What should I look for when I examine my skin for melanoma?

DEAR DOCTOR K:

My aunt developed the skin cancer called melanoma, and I hear that this cancer can run in families. What should I look for when I examine my skin for melanoma?

DEAR READER:

Skin cancers are the most common cancers in the United States, and skin checks are an important way to identify them. You asked about the deadliest type of skin cancer, melanoma.

My Harvard Medical School colleague, dermatologist Dr. Kenneth Arndt, says that more than half of melanomas are identified by patients, either alone or with the help of a partner. That’s important because more than 90 percent of cases can be cured with early detection and treatment.

Skin carries out many functions that help maintain health. It forms a defensive barrier, protecting inner organs from foreign invaders such as bacteria and viruses. It helps control body temperature. Finally, it uses the sun’s energy to make vitamin D, which is essential to many bodily functions.

Skin cancers form in the epidermis, the outermost layer of the skin. Cells called melanocytes, located in the epidermis, produce a dark pigment called melanin. This pigment colors skin and helps protect against the sun’s ultraviolet rays. Melanoma begins in the melanocytes.

Often, these melanocytes are part of a pigmented spot on the skin called a mole (the medical term is “nevus”) that is not cancerous. However, the melanocytes in the nevus can start to turn cancerous. That changes the appearance of the pigmented spot on the skin. Without early detection and treatment, melanoma can spread throughout the body, and sometimes is fatal.

You can help to detect early skin changes by taking a few minutes each month to inspect your skin (or asking your partner to). Melanoma has several distinguishing features. (I’ve put photos illustrating these characteristics, below.)

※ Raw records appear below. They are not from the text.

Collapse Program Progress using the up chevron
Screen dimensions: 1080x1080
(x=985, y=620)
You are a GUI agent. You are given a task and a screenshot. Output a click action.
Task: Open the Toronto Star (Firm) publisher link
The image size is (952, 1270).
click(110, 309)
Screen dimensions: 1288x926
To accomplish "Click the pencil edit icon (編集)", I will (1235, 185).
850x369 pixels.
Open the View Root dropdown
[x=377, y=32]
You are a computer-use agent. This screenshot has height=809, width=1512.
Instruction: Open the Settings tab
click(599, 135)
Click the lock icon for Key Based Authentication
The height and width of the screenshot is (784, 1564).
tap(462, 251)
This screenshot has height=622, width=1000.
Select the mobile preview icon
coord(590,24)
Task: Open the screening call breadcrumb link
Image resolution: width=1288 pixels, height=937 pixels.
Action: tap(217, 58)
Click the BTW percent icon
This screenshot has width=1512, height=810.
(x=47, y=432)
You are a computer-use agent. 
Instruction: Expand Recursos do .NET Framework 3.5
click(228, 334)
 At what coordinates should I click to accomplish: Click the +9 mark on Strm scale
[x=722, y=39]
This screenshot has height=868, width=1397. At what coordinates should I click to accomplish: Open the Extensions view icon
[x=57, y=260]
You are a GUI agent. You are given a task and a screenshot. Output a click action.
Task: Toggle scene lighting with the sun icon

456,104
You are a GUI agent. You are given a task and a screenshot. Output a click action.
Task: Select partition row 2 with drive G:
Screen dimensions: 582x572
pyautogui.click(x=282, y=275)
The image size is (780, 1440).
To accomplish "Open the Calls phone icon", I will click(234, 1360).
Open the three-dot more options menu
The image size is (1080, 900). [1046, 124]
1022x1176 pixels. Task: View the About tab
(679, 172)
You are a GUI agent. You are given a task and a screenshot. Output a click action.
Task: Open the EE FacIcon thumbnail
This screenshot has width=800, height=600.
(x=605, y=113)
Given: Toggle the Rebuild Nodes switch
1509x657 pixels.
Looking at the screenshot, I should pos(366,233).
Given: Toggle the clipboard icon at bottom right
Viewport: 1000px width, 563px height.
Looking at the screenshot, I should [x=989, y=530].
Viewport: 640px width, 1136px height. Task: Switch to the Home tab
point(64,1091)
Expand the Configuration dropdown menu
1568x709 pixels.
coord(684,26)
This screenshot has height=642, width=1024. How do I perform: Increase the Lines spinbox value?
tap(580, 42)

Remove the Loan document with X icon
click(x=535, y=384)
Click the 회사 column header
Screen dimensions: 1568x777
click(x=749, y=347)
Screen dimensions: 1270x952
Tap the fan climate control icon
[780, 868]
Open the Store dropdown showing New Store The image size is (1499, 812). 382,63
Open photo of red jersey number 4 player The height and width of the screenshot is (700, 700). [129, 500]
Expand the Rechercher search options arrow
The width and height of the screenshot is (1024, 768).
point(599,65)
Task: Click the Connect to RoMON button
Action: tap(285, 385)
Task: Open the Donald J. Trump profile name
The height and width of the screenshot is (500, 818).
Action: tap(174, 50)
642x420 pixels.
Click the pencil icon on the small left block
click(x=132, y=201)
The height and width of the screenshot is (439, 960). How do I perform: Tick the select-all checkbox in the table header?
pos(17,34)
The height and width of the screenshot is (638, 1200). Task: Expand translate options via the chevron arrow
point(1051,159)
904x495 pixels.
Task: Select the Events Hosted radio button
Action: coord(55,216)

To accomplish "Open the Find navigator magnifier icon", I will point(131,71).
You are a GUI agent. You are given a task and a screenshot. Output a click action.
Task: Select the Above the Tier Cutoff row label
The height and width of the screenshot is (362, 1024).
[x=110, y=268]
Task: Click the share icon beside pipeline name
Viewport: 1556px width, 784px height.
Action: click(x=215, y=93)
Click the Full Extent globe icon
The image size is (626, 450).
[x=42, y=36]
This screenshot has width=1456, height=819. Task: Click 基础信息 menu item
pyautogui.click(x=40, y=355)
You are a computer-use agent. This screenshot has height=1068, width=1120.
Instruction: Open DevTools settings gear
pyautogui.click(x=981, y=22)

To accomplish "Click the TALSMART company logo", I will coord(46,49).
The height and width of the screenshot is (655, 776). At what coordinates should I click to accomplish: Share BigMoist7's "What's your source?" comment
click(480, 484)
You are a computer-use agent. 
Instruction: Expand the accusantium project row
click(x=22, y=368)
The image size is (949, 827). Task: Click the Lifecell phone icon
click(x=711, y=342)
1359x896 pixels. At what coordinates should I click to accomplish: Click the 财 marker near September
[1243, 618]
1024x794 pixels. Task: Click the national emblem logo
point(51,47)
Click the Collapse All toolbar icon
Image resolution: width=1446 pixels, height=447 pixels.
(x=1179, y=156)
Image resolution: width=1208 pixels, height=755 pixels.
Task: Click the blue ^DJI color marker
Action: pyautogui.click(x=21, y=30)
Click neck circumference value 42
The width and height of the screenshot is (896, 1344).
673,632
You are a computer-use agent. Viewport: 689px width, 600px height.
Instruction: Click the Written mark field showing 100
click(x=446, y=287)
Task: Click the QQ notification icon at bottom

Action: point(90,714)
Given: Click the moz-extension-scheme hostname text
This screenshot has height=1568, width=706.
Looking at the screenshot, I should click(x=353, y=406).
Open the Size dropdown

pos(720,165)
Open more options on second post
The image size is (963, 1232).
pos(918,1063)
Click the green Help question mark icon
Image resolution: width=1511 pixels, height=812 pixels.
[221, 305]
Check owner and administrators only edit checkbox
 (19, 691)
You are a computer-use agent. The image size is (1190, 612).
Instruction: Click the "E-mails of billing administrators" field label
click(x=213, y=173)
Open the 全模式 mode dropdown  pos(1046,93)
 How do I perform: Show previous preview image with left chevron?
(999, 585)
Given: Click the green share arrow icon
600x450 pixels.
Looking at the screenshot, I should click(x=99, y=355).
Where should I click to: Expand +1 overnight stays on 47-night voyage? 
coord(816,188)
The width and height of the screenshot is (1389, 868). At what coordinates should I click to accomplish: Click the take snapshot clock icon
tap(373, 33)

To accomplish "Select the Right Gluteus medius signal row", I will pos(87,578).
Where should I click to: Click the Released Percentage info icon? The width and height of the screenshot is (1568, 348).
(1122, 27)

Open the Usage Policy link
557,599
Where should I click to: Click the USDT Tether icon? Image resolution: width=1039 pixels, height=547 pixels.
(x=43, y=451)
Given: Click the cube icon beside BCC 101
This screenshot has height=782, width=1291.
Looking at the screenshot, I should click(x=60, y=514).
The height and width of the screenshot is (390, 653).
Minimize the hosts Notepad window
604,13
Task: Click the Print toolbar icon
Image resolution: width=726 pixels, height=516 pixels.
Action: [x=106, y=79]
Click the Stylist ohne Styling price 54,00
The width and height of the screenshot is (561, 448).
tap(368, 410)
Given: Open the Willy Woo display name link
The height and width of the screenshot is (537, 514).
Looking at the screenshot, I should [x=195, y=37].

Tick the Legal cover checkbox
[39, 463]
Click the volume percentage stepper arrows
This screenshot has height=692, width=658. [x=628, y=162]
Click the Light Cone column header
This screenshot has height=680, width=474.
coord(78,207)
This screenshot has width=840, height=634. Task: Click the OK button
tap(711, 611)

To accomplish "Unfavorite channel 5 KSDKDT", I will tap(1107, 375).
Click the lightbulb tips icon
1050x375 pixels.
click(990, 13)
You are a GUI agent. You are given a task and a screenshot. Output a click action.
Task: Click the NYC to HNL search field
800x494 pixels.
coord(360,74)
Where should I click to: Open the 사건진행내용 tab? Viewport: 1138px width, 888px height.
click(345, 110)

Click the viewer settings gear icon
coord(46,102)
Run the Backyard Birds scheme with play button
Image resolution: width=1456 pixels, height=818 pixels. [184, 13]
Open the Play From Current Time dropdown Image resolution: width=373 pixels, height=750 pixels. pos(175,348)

The best way to check skin: ABCD
Asymmetry. Melanoma is asymmetrical. A
Border irregularity. Melanoma borders are shabby and uneven. B
Color. Melanomas are usually very dark. C
Diameter. Most melanomas are larger than 5 millimeters. D

When you and/or your partner examine your skin, check for the following “ABCDEs.” If you have a pigmented area with any of these characteristics, see a dermatologist.

ASYMMETRY. Each half of the mole looks different than the other.

BORDER IRREGULARITY. The borders are irregular, ragged or blurry.

COLOR. The color is unusual — for example, a mole that contains various shades of tan, brown, blue or black.

DIAMETER. The width of the mole is the size of a pencil eraser or larger.

EVOLVING. The mole has evolved, enlarged or changed in some way.

Sores that crust, bleed and itch are also suspect.

If the doctor suspects melanoma, he or she may take a biopsy. This entails removing part or all of the growth and examining it under a microscope to determine whether it’s cancer.

Sometimes people inherit a vulnerability to developing melanoma; about 10 percent of melanomas have such a genetic basis. If you inherit certain characteristics, you also are at higher risk for melanoma: red or blond hair color, lots of freckles, light eye color (green, hazel, blue), and fair (lightly pigmented) skin. Also very important in raising your risk is frequent and intense exposure to sunlight.